Andy Hawthorne Andy Hawthorne
June 10th, 2025

Being a Writerer

Writerings

Dear Fellow Wanderers of the Written Word, permit me to introduce myself: I am a writer. (There, I’ve said it. Please don’t judge.)

But not just any writer. No, I’m the sort of writer who trips over life’s banana skins, then spends three paragraphs describing the shape of the bruise.

You see, the world is a very serious place, full of very serious people doing very serious things — like ironing their socks or alphabetising their spice racks.

But to me, it’s all gloriously, irredeemably absurd.

I can’t walk down the street without noticing that pigeons have better social lives than I do, or that the man in the hat at the bus stop is almost certainly a retired spy. (Or possibly just cold.)

Being a writer is a bit like being a detective — if the only crimes you solve are misplaced apostrophes and the occasional missing biscuit.

I collect oddities the way some people collect stamps:

  • The woman who talks to her shopping trolley.
  • The dog who looks like it’s plotting a coup.
  • The postman who delivers existential dread along with the gas bill.

My pen has a mind of its own.

Ask it for a love poem, and it gives you a limerick about a lovesick llama.

Request a serious essay, and it returns a treatise on why socks vanish in the wash.

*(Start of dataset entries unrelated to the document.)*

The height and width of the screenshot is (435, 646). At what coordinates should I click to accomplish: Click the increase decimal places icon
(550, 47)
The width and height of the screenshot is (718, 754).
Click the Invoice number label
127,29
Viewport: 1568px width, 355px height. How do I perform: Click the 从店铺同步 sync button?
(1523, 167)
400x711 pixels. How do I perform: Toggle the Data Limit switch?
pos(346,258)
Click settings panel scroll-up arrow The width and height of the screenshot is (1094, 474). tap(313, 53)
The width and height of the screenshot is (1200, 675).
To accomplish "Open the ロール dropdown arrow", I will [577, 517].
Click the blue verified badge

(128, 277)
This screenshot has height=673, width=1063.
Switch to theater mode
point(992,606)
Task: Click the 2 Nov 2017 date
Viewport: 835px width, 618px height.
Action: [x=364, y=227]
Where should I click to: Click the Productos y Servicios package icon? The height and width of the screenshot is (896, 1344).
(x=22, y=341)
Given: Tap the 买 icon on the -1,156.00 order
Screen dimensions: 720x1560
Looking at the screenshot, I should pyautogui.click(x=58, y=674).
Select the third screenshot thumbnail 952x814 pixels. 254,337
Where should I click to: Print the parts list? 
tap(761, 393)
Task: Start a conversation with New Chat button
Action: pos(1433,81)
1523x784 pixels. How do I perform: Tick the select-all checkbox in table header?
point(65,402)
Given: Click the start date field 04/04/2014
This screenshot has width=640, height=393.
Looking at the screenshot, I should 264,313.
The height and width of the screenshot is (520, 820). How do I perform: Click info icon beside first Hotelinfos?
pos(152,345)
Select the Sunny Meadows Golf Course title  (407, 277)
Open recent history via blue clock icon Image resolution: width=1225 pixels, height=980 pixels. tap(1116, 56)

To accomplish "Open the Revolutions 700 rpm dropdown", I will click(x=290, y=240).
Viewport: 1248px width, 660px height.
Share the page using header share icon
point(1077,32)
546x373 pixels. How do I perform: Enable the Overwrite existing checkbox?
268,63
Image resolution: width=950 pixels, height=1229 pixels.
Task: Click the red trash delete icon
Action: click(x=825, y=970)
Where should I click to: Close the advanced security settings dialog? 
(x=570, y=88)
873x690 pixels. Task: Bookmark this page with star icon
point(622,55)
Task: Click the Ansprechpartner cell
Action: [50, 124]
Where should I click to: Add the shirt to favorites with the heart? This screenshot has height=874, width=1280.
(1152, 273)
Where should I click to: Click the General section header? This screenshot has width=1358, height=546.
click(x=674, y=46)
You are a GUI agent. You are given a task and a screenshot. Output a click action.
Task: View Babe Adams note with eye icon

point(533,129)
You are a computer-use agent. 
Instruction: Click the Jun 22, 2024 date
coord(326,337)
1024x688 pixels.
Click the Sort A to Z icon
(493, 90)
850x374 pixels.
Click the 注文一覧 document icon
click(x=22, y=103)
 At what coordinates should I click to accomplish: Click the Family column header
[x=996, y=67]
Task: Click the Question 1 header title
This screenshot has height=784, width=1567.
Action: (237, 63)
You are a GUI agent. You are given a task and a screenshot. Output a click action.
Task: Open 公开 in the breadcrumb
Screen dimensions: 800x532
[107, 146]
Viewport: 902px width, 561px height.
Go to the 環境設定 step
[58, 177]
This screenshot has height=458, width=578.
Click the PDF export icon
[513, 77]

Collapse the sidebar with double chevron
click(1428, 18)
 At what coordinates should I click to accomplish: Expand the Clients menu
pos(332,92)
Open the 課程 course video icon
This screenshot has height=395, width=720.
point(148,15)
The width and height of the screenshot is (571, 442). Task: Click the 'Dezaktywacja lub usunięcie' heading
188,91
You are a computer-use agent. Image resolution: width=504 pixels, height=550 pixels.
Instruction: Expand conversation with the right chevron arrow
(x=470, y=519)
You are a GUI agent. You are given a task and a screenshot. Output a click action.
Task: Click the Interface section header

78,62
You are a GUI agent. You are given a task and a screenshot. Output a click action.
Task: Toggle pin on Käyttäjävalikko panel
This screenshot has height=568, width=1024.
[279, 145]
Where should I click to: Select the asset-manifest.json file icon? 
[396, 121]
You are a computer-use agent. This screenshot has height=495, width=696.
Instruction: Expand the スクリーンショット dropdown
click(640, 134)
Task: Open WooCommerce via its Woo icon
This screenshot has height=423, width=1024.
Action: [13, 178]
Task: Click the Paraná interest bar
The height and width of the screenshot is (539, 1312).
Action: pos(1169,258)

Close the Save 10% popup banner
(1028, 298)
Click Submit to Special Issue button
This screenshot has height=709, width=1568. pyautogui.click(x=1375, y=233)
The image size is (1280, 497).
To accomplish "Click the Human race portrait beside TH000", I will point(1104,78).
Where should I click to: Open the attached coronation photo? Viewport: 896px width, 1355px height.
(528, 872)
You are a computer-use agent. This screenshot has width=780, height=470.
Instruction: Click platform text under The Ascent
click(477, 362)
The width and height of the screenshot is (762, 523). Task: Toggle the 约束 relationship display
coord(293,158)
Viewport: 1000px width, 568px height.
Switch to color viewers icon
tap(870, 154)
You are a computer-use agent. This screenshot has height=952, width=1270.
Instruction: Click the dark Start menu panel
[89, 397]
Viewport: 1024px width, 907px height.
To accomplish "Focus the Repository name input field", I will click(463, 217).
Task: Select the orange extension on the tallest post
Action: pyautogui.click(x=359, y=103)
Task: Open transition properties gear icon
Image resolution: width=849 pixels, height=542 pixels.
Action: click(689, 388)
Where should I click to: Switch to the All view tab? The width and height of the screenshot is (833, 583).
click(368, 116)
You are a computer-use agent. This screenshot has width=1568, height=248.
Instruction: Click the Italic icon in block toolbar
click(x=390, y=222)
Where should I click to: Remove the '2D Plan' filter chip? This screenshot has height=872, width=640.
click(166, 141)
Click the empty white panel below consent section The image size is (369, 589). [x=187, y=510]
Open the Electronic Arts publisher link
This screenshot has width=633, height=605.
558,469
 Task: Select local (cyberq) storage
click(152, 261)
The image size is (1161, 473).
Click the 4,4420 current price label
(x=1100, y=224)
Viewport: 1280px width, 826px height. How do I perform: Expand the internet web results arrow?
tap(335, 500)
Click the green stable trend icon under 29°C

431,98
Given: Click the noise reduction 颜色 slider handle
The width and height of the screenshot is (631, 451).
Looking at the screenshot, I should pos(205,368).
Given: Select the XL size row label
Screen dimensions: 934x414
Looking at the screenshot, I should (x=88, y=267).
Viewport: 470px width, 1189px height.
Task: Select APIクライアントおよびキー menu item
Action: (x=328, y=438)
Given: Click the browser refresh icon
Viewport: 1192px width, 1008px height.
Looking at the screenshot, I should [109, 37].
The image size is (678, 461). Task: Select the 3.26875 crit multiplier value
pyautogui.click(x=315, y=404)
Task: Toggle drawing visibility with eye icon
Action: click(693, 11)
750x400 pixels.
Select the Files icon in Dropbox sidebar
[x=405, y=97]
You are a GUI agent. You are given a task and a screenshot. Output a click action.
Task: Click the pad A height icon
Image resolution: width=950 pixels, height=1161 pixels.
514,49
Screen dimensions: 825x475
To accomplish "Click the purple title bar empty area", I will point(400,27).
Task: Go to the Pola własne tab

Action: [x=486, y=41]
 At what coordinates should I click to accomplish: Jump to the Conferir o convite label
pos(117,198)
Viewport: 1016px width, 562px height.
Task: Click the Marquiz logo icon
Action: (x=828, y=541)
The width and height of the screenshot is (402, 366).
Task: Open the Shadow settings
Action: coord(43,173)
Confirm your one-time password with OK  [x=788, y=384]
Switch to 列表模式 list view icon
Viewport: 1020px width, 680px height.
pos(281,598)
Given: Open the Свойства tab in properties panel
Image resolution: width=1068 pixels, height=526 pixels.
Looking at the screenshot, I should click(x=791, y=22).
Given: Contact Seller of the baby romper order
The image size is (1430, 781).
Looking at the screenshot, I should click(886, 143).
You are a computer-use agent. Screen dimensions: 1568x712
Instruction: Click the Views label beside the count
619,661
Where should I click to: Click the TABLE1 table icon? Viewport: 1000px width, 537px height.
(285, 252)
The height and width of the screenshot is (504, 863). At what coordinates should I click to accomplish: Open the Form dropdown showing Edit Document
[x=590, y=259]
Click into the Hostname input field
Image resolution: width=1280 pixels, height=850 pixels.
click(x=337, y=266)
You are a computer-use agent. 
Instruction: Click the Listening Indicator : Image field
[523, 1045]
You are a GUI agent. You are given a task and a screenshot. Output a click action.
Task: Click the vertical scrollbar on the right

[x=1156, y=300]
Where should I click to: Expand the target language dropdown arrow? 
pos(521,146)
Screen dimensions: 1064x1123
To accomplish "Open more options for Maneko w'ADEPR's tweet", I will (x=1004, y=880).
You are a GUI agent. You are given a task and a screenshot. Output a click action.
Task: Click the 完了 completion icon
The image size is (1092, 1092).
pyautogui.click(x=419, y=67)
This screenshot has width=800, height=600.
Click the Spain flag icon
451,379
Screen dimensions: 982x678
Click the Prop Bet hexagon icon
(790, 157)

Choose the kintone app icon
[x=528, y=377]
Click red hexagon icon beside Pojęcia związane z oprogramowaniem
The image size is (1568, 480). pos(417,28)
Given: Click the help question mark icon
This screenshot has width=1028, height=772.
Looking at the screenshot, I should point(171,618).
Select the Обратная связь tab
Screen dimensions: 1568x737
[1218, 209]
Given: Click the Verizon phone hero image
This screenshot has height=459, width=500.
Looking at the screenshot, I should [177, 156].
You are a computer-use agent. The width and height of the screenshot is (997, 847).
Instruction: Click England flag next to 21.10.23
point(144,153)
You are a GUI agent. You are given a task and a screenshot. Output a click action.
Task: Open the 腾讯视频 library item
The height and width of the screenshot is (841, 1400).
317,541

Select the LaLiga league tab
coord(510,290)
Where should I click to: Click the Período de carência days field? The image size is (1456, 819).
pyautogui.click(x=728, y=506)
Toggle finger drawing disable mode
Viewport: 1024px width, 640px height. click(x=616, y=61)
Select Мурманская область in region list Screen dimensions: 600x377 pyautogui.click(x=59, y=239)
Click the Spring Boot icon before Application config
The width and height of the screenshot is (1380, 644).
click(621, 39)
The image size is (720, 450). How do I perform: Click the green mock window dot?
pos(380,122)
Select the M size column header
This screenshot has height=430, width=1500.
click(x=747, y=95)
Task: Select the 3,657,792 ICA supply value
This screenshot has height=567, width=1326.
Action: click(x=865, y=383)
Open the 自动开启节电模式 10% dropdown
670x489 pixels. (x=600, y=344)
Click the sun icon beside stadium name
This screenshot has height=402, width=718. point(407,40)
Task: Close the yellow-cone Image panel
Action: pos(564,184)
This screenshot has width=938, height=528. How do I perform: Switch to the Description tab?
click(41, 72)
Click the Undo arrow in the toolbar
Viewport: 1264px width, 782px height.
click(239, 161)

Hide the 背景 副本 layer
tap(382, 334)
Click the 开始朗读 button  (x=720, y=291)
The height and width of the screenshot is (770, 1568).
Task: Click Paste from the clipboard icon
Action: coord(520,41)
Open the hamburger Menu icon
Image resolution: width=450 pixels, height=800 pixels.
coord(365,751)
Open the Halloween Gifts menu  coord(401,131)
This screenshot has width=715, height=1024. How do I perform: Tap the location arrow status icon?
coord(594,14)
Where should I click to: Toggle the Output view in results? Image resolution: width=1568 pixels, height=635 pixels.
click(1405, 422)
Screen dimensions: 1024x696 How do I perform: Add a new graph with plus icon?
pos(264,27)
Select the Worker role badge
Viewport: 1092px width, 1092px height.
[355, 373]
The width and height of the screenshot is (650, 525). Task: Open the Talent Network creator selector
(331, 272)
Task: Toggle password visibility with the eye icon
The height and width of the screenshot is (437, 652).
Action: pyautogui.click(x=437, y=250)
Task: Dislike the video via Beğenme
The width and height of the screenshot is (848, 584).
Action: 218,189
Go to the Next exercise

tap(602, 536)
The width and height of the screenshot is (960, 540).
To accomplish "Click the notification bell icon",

(Spoiler: government conspiracy.)

But maybe that’s the point.

Maybe the world needs more writers who find poetry in puddles and philosophy in the way toast always lands butter-side down.

Maybe you’re one of them. A collector of oddities. A noticer of nonsense. A scribbler of silliness.

I’m a writer who celebrates the ridiculous, the peculiar, and the gloriously daft. Because if you can’t laugh at life, you’re probably not paying attention.

So goodnight if it’s night, good day if it’s day — and if it’s neither, check what planet you’re on.